SQL (relational): Structured data, ACID transactions, complex queries. NoSQL: Flexible schema, horizontal scaling, eventual consistency. ACID = Strong guarantees. BASE = Availability over consistency.

Choose SQL when you need transactions and relationships. Choose NoSQL when you need massive scale and flexibility.

Why This Matters

In interviews: Database choice is often the first major design decision. Shows you understand trade-offs between consistency, scalability, and flexibility.
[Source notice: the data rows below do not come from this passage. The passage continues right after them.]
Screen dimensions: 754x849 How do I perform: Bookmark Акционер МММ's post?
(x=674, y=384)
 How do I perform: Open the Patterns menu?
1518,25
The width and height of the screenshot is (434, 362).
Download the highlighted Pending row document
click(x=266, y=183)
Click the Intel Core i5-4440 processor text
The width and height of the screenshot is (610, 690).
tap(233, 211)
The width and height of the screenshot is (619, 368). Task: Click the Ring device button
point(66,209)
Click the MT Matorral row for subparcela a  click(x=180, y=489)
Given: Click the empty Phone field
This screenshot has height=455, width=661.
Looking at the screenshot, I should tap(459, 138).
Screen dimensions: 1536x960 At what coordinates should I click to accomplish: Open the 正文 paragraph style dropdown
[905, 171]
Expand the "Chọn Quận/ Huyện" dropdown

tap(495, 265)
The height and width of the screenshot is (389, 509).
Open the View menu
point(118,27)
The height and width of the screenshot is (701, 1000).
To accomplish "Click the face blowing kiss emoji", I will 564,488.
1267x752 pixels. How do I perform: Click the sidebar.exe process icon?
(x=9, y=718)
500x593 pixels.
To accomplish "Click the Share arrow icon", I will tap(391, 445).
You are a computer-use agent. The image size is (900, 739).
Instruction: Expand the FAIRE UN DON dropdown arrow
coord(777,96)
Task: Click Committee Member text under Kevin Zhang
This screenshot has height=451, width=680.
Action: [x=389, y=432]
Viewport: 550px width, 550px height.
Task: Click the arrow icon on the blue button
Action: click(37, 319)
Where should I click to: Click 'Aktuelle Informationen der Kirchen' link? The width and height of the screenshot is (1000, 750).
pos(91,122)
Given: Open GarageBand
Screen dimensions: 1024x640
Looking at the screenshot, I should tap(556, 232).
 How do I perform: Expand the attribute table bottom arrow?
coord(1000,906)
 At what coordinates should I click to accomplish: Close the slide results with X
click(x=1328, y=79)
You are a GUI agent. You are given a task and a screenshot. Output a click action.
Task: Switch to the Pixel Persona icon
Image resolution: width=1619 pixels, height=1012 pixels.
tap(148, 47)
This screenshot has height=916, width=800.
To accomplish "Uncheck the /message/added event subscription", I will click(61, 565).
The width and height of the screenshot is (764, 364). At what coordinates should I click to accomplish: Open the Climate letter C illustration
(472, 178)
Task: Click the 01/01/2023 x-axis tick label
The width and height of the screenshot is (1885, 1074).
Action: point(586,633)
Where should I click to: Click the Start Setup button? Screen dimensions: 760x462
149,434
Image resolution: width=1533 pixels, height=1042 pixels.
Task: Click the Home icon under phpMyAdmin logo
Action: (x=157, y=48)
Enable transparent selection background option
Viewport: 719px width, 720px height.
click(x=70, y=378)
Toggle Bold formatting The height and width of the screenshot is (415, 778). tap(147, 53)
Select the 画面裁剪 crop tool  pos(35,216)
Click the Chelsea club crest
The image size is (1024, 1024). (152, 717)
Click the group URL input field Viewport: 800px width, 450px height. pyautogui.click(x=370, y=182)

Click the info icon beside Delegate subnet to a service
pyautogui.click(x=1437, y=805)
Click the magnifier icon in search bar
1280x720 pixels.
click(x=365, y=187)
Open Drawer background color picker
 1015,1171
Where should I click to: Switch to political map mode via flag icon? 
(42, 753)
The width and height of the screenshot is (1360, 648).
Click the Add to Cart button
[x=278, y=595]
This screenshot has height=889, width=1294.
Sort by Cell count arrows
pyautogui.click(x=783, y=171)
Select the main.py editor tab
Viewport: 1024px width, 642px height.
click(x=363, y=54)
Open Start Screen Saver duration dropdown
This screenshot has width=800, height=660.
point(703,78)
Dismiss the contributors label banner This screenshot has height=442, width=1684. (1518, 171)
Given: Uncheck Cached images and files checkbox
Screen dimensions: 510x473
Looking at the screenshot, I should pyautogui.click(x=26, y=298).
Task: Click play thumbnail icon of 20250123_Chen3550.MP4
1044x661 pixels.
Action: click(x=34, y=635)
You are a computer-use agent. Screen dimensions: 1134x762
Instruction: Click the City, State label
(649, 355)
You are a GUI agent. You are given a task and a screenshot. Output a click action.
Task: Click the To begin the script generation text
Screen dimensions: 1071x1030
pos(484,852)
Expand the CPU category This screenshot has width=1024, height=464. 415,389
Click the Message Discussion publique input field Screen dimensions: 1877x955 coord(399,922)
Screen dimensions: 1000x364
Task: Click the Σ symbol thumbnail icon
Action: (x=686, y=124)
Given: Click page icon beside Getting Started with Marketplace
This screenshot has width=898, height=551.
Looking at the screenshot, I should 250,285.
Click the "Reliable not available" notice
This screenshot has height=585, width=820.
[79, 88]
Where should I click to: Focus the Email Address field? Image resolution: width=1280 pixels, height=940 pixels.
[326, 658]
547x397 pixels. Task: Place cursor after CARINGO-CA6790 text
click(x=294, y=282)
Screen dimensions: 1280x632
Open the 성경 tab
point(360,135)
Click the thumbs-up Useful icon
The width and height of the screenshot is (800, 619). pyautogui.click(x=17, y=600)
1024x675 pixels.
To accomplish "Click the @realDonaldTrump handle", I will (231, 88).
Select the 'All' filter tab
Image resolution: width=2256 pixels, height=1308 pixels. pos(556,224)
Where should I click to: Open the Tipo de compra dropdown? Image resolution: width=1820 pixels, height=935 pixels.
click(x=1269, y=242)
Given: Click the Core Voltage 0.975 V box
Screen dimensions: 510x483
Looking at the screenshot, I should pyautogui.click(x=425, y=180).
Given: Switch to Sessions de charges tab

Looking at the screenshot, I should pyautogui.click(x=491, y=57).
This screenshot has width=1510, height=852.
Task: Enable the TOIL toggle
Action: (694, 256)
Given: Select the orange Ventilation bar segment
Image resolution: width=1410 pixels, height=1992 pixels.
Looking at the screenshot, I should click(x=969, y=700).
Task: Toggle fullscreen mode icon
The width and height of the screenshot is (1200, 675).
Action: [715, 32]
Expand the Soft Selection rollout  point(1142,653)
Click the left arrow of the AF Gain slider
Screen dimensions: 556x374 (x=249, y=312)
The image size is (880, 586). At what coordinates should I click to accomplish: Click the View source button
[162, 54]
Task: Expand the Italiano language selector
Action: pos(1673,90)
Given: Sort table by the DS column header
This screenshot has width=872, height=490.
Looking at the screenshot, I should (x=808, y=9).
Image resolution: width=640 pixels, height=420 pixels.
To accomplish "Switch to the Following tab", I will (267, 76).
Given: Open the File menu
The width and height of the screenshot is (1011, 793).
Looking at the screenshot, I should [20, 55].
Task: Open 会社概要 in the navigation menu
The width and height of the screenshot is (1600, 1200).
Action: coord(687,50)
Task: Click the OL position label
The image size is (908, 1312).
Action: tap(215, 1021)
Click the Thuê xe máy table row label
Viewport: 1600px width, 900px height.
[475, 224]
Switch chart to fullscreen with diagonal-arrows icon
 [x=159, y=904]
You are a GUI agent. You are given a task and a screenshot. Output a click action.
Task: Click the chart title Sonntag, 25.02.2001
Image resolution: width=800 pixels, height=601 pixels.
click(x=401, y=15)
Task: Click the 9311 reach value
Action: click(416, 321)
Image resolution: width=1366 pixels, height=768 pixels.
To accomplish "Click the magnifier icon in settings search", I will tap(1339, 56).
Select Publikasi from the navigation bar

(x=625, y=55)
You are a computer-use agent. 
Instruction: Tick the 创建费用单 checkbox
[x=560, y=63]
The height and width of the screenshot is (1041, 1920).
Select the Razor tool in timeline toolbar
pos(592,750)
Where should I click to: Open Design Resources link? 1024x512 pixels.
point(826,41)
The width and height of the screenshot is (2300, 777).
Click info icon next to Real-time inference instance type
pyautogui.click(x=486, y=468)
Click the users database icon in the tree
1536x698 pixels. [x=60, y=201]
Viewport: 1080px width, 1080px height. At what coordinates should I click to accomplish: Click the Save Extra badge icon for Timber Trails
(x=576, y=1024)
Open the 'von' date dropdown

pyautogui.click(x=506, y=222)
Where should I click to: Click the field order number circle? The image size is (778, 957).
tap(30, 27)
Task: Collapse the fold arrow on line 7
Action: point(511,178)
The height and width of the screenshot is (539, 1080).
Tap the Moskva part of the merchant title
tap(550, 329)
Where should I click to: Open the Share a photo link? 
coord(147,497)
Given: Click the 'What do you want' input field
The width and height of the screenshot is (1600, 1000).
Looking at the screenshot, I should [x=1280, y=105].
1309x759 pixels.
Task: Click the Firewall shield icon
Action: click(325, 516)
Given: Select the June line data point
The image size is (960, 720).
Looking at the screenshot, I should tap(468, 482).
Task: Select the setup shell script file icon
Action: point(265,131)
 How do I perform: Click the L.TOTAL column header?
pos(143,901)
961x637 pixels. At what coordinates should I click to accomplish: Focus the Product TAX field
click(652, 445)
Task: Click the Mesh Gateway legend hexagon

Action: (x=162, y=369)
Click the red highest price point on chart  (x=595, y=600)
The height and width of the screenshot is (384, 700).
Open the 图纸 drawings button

At work: Wrong database choice costs millions in rewrites and downtime.

Core Concepts

1. SQL vs NoSQL

Feature	SQL (Relational)	NoSQL
Schema	Fixed, predefined schema	Flexible, schemaless
Data Model	Tables with rows and columns	Documents, key-value, graphs, etc.
Relationships	Foreign keys, JOINs	Denormalized, embedded docs
Transactions	ACID (strong guarantees)	BASE (eventual consistency)
Scaling	Vertical (harder to scale out)	Horizontal (easy to scale out)
Query Language	SQL (standardized)	Varies by database
Use Case	Financial, ERP, e-commerce orders	Social media, logs, real-time analytics

2. ACID Properties

ACID = Strong consistency guarantees for SQL databases.

Property	Meaning	Example
Atomicity	All or nothing - transaction either completes fully or rolls back	Bank transfer: debit AND credit happen, or neither
Consistency	Database goes from one valid state to another	Account balance can't go negative (constraint enforced)
Isolation	Concurrent transactions don't interfere	Two users booking last seat don't both succeed
Durability	Committed data survives crashes	After "payment confirmed", data persists even if server crashes

Example (Bank Transfer):

BEGIN TRANSACTION;
  UPDATE accounts SET balance = balance - 100 WHERE id = 'Alice';
  UPDATE accounts SET balance = balance + 100 WHERE id = 'Bob';
COMMIT;
-- If either fails, both roll back (Atomicity)
-- Balance constraints enforced (Consistency)
-- Other transactions see intermediate state (Isolation)
-- After COMMIT, survives crash (Durability)

3. BASE Properties

BASE = Eventual consistency model for NoSQL at scale.

Property	Meaning
Basically Available	System appears to work most of the time (prioritizes availability)
Soft state	State may change over time without input (due to eventual consistency)
Eventually consistent	System will become consistent over time (given no new updates)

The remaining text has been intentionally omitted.